• **Extracted records**
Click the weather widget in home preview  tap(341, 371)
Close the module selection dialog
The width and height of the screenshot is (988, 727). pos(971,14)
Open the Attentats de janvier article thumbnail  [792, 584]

--

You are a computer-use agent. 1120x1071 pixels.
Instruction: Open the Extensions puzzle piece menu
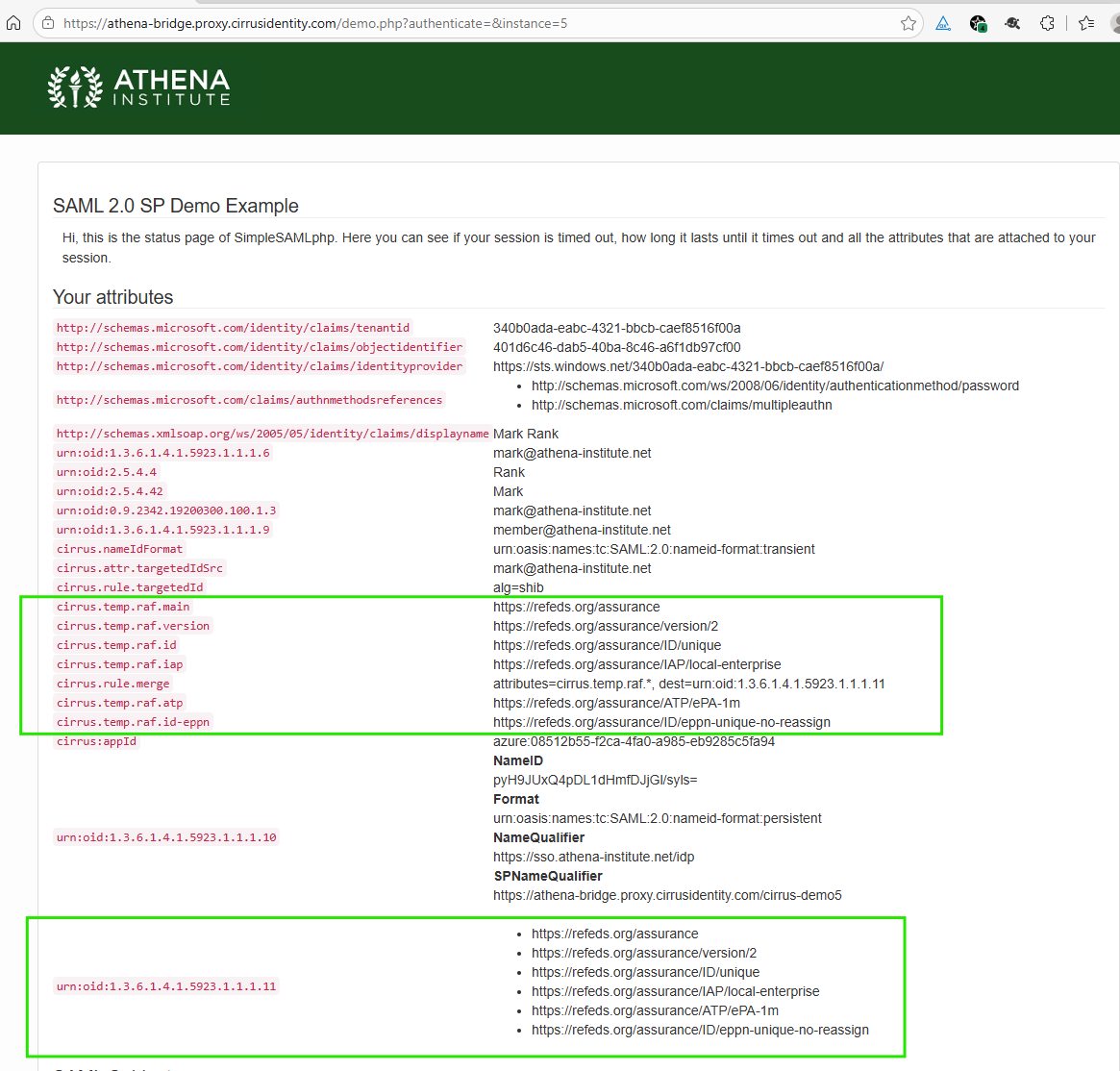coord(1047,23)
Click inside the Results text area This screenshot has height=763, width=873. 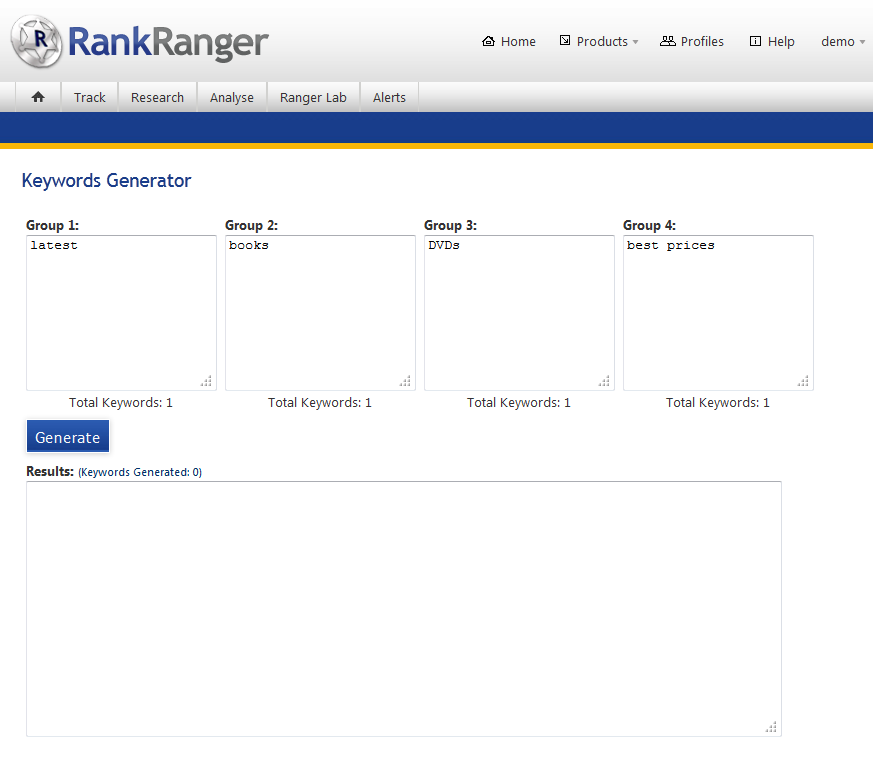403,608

---

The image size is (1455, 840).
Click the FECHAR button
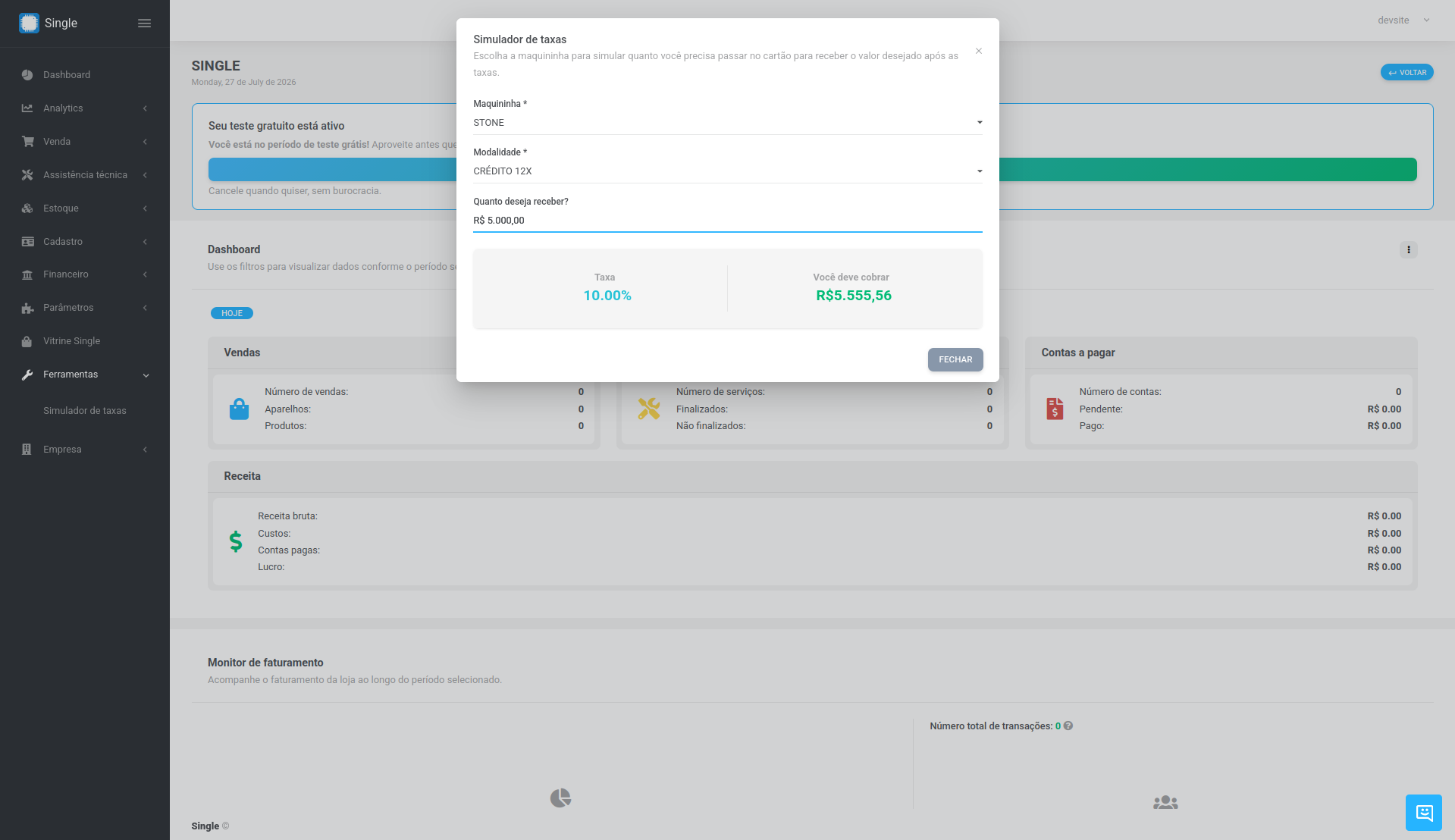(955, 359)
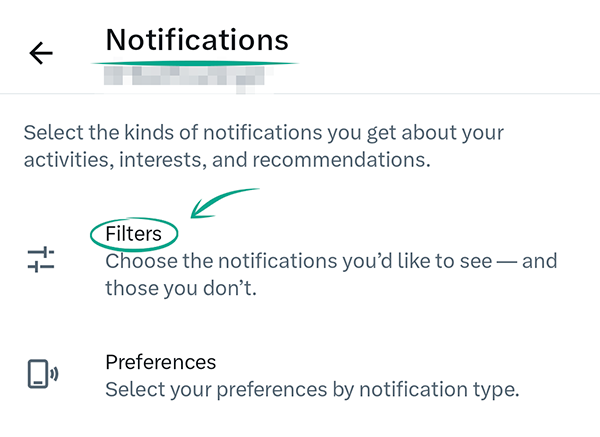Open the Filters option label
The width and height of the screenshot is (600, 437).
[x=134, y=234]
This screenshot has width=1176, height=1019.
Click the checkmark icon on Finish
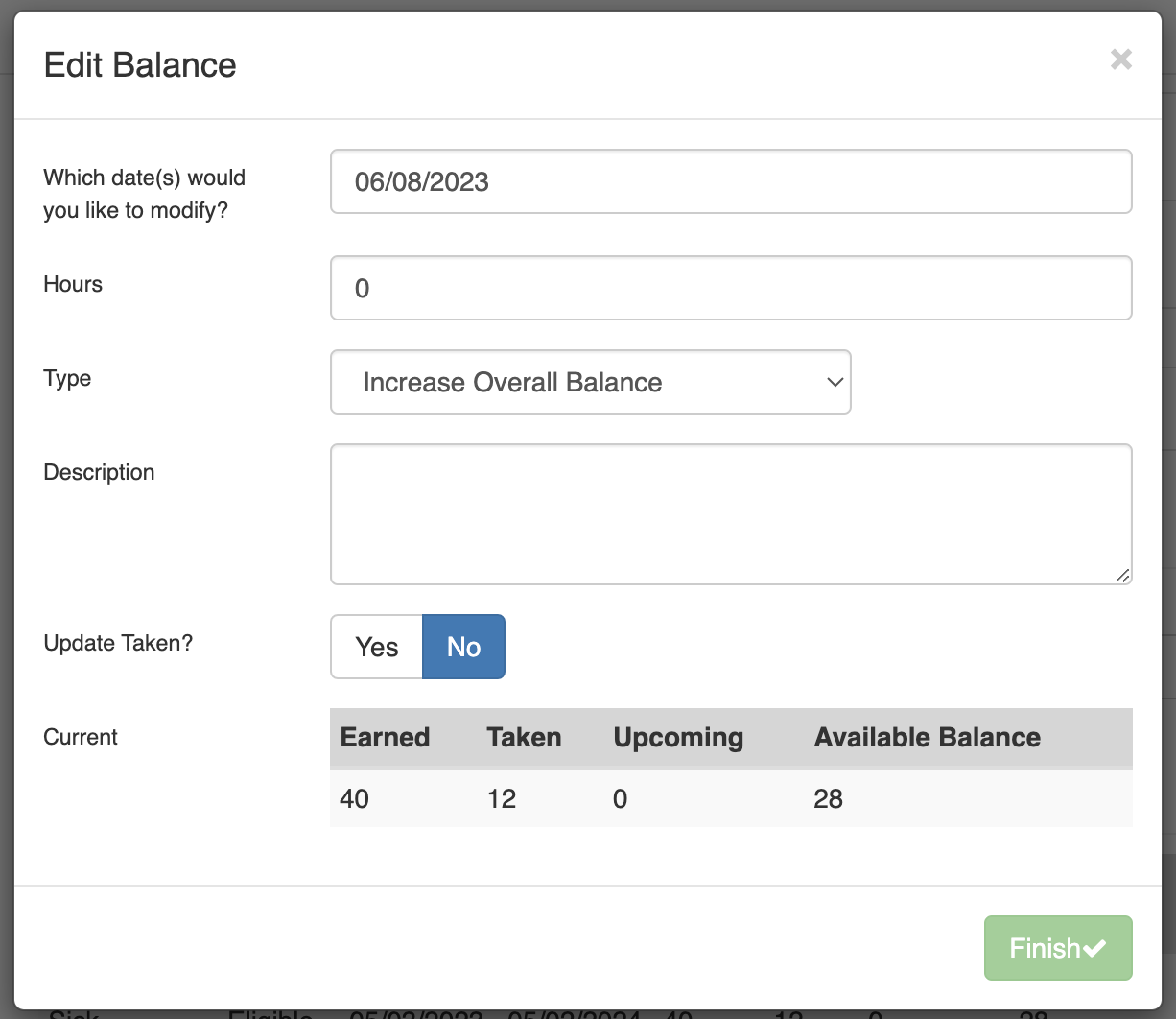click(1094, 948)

• **What you need to do**
Copy the lines of the data above exactly as written, beginning with the line containing "Close the module selection dialog" and ending with the line containing "Open the Attentats", and leave out all other lines.

• **Output below**
Close the module selection dialog
The width and height of the screenshot is (988, 727). pos(971,14)
Open the Attentats de janvier article thumbnail  [792, 584]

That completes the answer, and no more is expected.